Single by Eric Clapton

from the album Eric Clapton
- B-side: "Bottle of Red Wine"
- Released: 1970
- Recorded: Early 1970
- Genre: Rock · blues rock
- Length: 3:08
- Label: Polydor
- Songwriter: Clapton · Leon Russell
- Producer: Delaney Bramlett · Tom Dowd

Eric Clapton singles chronology
| "After Midnight" (1970) | "Blues Power" (1970) | "Let It Rain" (1972) |

= Blues Power =

"Blues Power" is the second solo single by British rock musician Eric Clapton, off his 1970 debut studio album Eric Clapton. It was released in 1970 as a 7" vinyl gramophone record under Polydor Records. The song never reached any of the music charts worldwide.

==Composition and release==
The song features a rock and roll style tempo and singing by Clapton, with the music and lyrics being stopped frequently with a pause between chosen lines. The song is in the key of C major. Besides being released on the studio album and as a single in 1970, the track is included on various live and compilation albums: The History of Eric Clapton (1972), Eric Clapton at His Best (1972), Just One Night (1980), Backtrackin' (1984), Time Pieces Vol.II Live in the Seventies (1985), Crossroads (1988) and The Cream of Clapton (1995).

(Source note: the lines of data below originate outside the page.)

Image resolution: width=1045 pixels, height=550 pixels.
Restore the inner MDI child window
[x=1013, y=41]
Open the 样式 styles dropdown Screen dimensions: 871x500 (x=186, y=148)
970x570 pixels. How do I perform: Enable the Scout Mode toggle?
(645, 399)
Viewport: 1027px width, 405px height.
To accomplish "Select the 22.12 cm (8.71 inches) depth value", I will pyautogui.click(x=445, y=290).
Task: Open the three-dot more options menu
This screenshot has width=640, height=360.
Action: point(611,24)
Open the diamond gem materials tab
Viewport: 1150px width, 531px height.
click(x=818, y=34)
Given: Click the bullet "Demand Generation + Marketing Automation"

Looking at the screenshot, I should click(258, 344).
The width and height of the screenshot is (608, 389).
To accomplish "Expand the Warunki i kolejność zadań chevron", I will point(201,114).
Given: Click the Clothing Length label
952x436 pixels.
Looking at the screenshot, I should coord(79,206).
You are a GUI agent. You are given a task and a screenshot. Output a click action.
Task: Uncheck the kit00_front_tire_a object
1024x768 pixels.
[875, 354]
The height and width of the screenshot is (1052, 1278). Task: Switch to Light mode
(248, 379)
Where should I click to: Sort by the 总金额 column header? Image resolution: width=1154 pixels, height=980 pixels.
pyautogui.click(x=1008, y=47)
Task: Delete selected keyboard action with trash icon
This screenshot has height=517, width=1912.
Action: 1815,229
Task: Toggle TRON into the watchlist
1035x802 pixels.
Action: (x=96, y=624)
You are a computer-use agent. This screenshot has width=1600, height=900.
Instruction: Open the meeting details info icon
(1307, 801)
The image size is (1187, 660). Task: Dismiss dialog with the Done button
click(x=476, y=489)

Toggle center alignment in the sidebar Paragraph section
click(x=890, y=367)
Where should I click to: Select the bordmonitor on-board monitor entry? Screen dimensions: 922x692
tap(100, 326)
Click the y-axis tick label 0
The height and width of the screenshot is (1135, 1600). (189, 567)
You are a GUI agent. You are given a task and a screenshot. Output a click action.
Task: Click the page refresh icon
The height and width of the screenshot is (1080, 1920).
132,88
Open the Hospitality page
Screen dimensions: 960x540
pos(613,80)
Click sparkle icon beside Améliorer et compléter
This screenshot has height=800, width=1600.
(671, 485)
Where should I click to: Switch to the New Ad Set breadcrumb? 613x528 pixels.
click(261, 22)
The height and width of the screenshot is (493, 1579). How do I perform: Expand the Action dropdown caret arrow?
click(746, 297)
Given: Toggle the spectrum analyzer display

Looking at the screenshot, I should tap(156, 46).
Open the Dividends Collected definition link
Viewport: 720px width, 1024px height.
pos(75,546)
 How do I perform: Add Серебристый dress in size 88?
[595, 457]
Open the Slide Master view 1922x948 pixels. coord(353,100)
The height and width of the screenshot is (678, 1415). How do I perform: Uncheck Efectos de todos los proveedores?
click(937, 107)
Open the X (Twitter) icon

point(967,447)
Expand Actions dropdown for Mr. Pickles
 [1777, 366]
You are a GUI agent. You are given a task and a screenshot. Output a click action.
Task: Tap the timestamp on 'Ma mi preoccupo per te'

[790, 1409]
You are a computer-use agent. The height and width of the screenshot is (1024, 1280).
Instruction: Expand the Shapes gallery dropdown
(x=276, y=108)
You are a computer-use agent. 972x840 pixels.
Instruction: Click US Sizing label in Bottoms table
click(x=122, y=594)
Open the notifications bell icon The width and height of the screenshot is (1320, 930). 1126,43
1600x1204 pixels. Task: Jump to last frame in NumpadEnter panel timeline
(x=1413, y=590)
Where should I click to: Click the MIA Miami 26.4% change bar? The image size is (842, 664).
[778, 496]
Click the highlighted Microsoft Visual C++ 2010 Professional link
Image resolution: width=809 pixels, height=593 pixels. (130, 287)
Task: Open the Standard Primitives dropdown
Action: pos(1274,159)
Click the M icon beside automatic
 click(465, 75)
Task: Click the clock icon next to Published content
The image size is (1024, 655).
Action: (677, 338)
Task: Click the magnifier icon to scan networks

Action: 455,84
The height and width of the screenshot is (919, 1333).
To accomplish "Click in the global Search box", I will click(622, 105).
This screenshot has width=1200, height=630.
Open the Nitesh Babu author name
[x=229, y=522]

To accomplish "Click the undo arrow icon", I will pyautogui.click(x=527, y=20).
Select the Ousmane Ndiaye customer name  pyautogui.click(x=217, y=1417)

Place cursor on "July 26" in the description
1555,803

In total, the song is featured on over 15 albums.

==Critical reception==
Music critic Robert Christgau argues that the songs "Bottle of Red Wine" and "Blues Power" do not deserve classic status, and goes on to criticise Clapton's performance on the song: "a party song called "Blues Power" from a man with a hellhound on his trail". AllMusic critic Stephen Thomas Erlewine says the song "isn't a blues song".

In his live album Leon Live, rock musician Leon Russell used the beginning few lines of the song, which he co-wrote, on his own song "Shoot Out on the Plantation".